Having a positive, nurturing relationship with you builds their self-confidence and self-assurance as you provide them with praise, affection, and a reasonable balance between independence and rules.
Middle school serves as a great time to increase children’s emotional awareness and sense of community as they show more concern and sensitivity to the needs of others.
They begin to gain a better understanding of themselves and want more independence. This also coincides with disobedience as they may give more backtalk or engage in more rebellious behavior.
As children grow in age, their need for autonomy grows with them. Providing them with safe, healthy boundaries that still enable them to practice decision-making on their own can help foster their independence.
These children become more comfortable interacting with their peers and community.
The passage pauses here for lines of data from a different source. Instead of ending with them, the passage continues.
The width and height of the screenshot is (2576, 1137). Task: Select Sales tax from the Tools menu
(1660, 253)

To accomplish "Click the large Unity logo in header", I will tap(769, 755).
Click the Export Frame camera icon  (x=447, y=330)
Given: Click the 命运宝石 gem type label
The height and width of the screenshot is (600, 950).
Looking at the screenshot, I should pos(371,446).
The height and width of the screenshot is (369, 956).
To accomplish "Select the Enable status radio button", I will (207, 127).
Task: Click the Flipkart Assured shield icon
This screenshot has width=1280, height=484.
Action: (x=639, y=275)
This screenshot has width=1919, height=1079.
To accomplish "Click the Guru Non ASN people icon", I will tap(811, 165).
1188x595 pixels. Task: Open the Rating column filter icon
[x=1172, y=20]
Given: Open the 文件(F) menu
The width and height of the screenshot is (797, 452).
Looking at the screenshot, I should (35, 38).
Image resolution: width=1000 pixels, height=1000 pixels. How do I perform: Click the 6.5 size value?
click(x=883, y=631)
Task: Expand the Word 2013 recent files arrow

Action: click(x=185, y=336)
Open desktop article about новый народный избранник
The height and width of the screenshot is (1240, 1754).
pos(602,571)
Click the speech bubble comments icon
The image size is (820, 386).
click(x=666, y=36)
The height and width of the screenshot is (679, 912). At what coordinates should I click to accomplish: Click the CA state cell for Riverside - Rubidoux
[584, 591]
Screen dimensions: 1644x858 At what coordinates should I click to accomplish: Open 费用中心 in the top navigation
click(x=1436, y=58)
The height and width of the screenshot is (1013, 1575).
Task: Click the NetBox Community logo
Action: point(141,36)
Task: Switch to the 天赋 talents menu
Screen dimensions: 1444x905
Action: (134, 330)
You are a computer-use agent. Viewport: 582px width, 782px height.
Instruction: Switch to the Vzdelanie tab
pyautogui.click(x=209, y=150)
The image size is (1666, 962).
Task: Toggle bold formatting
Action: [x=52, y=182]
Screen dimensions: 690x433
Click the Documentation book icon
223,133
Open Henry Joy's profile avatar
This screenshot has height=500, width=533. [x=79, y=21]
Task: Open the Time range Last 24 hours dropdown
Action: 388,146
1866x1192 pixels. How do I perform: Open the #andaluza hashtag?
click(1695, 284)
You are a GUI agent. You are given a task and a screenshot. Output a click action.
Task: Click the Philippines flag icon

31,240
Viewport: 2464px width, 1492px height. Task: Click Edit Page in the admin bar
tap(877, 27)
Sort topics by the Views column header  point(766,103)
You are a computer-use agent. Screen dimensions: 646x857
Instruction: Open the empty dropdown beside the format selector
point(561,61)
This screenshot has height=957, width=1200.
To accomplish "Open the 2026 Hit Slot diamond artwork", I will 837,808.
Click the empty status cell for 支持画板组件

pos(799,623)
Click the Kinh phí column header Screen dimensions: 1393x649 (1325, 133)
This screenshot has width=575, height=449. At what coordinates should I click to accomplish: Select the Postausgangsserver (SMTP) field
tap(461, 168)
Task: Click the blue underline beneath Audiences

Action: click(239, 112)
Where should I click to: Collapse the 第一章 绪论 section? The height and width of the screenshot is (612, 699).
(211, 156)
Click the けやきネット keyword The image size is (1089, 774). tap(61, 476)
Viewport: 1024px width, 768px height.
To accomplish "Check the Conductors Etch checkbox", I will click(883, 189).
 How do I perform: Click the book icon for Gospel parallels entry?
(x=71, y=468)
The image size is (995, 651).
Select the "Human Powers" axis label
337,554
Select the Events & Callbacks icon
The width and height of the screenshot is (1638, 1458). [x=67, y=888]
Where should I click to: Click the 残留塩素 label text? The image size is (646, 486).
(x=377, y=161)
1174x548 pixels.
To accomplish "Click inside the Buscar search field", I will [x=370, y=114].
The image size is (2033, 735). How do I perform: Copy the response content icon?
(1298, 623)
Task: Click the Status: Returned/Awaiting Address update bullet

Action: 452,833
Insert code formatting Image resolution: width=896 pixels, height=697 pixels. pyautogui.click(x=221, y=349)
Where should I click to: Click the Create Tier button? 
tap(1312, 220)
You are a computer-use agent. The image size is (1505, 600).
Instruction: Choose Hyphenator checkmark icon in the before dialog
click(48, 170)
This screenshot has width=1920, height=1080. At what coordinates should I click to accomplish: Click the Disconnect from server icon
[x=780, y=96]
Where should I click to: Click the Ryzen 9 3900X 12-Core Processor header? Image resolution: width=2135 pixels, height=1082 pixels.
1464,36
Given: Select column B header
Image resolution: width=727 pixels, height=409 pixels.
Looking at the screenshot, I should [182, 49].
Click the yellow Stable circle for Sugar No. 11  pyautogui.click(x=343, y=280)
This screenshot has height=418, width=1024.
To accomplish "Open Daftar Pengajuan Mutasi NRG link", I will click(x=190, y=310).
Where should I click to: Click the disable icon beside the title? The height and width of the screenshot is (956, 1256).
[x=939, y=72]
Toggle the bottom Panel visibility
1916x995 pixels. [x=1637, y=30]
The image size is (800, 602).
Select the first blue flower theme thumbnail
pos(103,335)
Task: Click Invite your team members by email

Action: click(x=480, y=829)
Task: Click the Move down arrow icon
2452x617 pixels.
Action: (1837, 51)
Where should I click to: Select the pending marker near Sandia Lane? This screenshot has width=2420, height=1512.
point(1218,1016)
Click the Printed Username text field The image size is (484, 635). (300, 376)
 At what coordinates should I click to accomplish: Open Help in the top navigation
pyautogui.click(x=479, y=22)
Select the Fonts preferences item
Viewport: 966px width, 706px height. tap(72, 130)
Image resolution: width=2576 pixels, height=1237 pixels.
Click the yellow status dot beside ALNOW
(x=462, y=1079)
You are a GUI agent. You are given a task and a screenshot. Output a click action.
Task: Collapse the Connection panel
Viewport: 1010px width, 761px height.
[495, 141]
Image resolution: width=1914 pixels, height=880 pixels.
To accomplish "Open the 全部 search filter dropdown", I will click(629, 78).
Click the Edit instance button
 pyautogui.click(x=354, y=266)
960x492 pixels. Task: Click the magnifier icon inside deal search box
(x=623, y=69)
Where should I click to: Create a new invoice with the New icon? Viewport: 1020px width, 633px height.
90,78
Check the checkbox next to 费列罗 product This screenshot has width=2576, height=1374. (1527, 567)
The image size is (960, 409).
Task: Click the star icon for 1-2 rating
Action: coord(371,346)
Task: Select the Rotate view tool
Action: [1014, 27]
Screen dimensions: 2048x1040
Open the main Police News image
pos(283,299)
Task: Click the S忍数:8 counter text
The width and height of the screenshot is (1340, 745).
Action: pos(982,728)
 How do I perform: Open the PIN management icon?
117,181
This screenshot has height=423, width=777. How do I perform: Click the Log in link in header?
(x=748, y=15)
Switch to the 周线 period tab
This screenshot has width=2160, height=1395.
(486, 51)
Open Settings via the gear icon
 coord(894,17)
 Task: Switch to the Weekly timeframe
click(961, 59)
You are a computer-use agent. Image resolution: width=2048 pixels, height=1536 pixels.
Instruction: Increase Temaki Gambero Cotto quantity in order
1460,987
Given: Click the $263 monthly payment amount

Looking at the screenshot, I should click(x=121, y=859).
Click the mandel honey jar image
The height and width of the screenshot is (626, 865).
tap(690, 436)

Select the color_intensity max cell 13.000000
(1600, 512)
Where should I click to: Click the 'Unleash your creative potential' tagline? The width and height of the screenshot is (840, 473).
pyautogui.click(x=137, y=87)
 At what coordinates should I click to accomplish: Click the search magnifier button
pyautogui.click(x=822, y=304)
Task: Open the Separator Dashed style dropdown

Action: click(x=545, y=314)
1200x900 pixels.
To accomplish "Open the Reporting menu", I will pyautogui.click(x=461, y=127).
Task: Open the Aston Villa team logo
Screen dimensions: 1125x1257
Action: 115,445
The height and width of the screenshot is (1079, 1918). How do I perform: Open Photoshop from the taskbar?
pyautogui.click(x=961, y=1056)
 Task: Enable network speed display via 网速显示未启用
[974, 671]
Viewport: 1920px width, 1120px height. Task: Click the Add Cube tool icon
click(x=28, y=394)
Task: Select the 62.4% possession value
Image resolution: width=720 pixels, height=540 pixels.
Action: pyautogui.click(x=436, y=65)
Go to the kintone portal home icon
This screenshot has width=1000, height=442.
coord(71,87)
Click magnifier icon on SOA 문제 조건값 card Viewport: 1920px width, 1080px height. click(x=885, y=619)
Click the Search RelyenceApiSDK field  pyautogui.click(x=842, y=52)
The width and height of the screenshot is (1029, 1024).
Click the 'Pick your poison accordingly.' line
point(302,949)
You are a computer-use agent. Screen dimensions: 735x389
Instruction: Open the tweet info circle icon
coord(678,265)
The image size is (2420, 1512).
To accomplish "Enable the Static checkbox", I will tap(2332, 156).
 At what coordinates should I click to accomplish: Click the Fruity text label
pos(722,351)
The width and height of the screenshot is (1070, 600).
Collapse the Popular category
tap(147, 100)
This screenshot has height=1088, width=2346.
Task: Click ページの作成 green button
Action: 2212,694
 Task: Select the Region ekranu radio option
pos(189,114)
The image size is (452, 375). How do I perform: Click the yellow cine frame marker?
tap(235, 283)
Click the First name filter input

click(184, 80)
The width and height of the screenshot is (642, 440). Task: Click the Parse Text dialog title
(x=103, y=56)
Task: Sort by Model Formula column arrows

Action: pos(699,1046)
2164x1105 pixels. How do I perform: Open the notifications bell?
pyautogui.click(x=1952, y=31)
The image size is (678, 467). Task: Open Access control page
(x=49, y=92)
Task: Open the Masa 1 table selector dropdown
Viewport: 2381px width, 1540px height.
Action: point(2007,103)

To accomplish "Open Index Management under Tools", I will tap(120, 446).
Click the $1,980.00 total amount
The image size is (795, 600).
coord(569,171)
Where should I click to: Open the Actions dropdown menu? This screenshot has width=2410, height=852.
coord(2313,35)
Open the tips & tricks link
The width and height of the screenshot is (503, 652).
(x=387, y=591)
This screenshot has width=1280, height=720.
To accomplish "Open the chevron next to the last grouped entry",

They place more weight on their connections outside of the home as they continue exploring interpersonal relationships. Children of this age begin hanging out in mixed-sex settings much more than they were previously comfortable with. While adolescents become more interconnected with their peers, the family remains an important anchor in their lives. Young teens continue to seek their parents’ counsel and lean on them for extra emotional support and guidance.
Now is a valuable time to obtain leadership skills. Allowing young people to make their own decisions about their activities promotes their development. Encouraging club and group activities for your child provides them with opportunities to learn about decision-making and improve their leadership skills.